Any objections? If I went through changing everything to the "conventional" system, will it get changed back?
- Yes. Wikipedia policy is to use the naming that most English speakers know. Cleopatra is not Kleopatra. Isokrates is not Isocrates. Are you going to change Alexander to Aleksandros? RickK 05:44, Jun 29, 2004 (UTC)
That's jumbled. "Isocrates" is the better known (Google 20,600 vs 4,760). The K is Isokrates is the same letter (a kappa) in Kleopatra; these went into Latin as Cs, and this is the better-known form. Forms like Isokrates, Kleopatra, Alexandros, Ptolemaios, etc. reproduce the Greek spelling better, at the expense of being unfamiliar (and a bit exotic) to most readers.
- Shouldn't the most common spelling be used, with redirects where necssary? Isocrates has an article; Isokrates does not even have a redirect. I have changed it. Are any other of the other names not "conventional"? The only one I can see is Parmenio who I know as Parmenion, but, again, there is no article for Parmenion so perhaps my education is at fault! -- ALoan (Talk) 14:03, 29 Jun 2004 (UTC)
But nobody would recognize Kleopatra. Leave it at Cleopatra, and if you need to, explain the transliteration in the article about her. RickK 18:49, Jun 29, 2004 (UTC)
On a related note, I suggest removing the section headlined "Names used for Alexander the Great in different parts of the world." This seems to be a pointless exercise and the article is already rather long and digressive.

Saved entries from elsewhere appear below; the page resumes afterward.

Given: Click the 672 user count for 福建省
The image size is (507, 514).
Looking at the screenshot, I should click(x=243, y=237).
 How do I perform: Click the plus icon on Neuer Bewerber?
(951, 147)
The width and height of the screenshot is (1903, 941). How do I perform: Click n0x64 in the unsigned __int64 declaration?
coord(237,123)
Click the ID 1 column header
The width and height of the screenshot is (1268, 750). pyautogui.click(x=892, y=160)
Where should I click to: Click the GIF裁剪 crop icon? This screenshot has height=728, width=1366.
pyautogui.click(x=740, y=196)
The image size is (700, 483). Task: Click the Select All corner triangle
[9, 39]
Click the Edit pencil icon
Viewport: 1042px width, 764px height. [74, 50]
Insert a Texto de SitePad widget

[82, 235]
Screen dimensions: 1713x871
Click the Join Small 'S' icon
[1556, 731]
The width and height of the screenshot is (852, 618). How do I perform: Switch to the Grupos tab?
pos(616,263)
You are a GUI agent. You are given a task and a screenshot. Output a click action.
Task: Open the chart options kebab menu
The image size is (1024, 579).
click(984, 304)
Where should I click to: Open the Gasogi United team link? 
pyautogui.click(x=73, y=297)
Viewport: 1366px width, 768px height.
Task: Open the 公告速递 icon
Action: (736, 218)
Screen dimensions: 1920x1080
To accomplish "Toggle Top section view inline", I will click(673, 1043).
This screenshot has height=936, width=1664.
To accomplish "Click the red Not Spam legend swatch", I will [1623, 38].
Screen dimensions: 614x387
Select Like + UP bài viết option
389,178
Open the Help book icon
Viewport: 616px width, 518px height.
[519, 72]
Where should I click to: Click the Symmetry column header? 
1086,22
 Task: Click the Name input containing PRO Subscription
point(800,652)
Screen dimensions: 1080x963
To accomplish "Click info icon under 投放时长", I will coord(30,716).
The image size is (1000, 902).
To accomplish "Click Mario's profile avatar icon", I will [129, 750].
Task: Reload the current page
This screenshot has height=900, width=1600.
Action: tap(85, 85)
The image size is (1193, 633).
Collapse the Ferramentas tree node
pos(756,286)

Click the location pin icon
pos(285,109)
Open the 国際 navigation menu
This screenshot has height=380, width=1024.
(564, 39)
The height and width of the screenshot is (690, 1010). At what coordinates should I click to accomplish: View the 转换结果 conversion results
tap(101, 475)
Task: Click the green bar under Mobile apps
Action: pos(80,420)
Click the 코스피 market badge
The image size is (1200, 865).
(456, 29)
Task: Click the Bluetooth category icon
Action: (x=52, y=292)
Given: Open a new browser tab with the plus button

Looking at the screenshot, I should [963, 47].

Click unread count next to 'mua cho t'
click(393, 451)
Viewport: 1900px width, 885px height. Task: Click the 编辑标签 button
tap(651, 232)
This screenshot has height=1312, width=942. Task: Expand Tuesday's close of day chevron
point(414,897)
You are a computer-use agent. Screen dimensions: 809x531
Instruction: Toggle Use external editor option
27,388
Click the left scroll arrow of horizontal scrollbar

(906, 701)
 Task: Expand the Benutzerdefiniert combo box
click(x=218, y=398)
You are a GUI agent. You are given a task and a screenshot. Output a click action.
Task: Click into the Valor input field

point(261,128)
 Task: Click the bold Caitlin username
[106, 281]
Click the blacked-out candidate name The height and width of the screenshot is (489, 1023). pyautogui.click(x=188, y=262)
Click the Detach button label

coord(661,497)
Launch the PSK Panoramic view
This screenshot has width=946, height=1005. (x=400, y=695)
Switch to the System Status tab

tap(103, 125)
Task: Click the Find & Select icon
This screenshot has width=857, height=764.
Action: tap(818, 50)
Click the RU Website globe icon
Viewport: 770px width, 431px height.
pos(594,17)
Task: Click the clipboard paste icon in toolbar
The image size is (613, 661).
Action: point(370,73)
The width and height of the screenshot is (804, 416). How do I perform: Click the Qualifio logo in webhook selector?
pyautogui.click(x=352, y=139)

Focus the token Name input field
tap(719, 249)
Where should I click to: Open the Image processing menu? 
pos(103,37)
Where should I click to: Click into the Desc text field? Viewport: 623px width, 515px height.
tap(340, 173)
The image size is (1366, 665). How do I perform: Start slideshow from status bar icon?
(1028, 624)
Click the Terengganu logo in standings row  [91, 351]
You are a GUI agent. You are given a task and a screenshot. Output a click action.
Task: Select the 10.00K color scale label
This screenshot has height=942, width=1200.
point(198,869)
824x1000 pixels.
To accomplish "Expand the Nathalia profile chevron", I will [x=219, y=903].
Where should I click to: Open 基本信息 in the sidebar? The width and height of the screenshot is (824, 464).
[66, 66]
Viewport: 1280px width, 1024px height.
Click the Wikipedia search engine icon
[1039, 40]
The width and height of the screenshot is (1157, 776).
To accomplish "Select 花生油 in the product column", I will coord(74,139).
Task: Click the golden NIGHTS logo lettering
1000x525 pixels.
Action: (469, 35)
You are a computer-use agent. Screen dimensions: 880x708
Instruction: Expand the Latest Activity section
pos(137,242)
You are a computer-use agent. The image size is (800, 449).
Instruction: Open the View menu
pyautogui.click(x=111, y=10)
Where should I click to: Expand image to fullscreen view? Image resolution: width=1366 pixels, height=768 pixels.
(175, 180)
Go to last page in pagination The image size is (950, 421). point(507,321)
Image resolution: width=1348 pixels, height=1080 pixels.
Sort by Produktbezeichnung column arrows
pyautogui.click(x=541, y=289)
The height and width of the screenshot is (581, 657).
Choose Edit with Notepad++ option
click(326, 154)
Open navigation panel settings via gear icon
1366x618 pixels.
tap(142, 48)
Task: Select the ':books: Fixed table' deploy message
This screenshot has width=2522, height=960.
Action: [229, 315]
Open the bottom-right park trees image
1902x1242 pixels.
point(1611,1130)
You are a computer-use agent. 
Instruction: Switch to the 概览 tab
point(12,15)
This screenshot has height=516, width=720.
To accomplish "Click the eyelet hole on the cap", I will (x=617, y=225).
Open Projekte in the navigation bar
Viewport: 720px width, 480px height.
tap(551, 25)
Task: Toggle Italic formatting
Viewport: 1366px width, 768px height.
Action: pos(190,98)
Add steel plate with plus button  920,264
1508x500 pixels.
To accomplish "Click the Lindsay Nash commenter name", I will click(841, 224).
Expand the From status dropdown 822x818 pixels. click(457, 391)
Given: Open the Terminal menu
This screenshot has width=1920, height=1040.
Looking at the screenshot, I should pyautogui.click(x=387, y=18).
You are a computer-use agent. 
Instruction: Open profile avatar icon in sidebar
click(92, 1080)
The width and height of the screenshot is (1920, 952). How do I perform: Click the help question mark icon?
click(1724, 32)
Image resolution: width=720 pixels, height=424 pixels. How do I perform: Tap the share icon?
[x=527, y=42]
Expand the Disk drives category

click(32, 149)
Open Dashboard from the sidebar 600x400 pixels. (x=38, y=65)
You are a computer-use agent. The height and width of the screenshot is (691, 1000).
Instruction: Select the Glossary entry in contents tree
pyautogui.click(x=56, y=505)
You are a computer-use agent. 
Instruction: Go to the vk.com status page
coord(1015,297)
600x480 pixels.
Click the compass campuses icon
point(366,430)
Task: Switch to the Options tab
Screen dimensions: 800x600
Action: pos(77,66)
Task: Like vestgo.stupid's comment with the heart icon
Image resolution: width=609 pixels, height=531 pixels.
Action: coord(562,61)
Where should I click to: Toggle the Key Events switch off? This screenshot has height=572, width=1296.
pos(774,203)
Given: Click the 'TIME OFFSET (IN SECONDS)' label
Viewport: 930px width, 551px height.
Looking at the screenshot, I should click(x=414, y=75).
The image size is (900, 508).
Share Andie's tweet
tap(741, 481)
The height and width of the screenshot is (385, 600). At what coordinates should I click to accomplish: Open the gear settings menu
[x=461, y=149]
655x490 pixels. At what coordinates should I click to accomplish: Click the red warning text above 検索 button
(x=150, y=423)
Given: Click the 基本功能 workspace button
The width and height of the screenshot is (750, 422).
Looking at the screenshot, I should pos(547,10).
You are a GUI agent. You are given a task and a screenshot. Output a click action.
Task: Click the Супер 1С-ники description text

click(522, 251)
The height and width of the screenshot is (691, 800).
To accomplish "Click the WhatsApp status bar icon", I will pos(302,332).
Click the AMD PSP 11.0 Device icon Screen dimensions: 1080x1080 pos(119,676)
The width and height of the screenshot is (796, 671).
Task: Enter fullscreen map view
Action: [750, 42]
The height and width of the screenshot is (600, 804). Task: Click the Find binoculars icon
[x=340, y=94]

Should one point out that in Spain Charlemagne is known as Carlomagno and New York as Nueva York, or that the current English monarch is referred to as Isabelle II in France? (Actually old Spanish encyclopaedias took this further and translated all given names, making George Washington into Jorge Washington, and so on.) -- Eb.hoop 2:05 2 Dec 2004 (UTC)
- I have gone ahead and removed that section. Besides my objection above, the forms of the name in other languages are already discussed in Alexander. Here's what I cut out:
Names used for Alexander the Great in different parts of the world
Because of the diversity of the conquered lands, Alexander the Great was known by different names, if not in his time then in the stories passed down in generations since then.
- Greek
- ho Megas Alexandros (ο Μέγας Αλέξανδρος) or, more formally, Alexandros III ho Makedon (Αλέξανδρος Γ' ο Μακεδόν): "Alexander the Great" or, more formally, "Alexander III of Macedon";
- also Alexandros Philipou: "Alexander the son of Philip."
- Albania
- Aleksander , Lek meaning "Born as a dream" (Ai-ka-le-si-ander)
- Central Asia
- Iskander
- Arab world and parts of India
- Sikandar or Iskander (see the Iraqi city of Iskandariya, also called Sikandariyeh)
- Parts of India
- Alakshendra
- Poland
- Aleksander Macedoński
- Russia
- Александр Македонский (pronounced "Aleksandr Macedonski" literally means Alexander of Macedonia)
- Spain
- Alejandro
- --Eb.hoop 12:02 4 Dec 2004 (UTC)
Alexander Romance
I added a bit about the Alexander Romance. How do we go about getting a separate entry for it? To describe it correctly--I didn't describe it's contents at al!--would range very far from the historical Alexander. Lectiodifficilior
I added a note about Aristander of Telmessus being the seer who interpreted Philip's dream, and then went ahead and wrote a very full article on this fascinating individual. I wrote it with the intention of condensing a talk I gave on Aristander, which I will probably never get up on the web. As such, it pushes the edge of what's published about Aristander. It would be interesting to see if other's take it up. Lectiodifficilior
"medizing"
In the "character" section, Alexander is described as "medizing". I don't know this word, and I suspect most nonexperts in ancient history don't either. A Google search reveals it has something to do with Persia, but I can't find a clear definition. Could somebody clarify this? --Shibboleth 23:00, 9 Jul 2004 (UTC)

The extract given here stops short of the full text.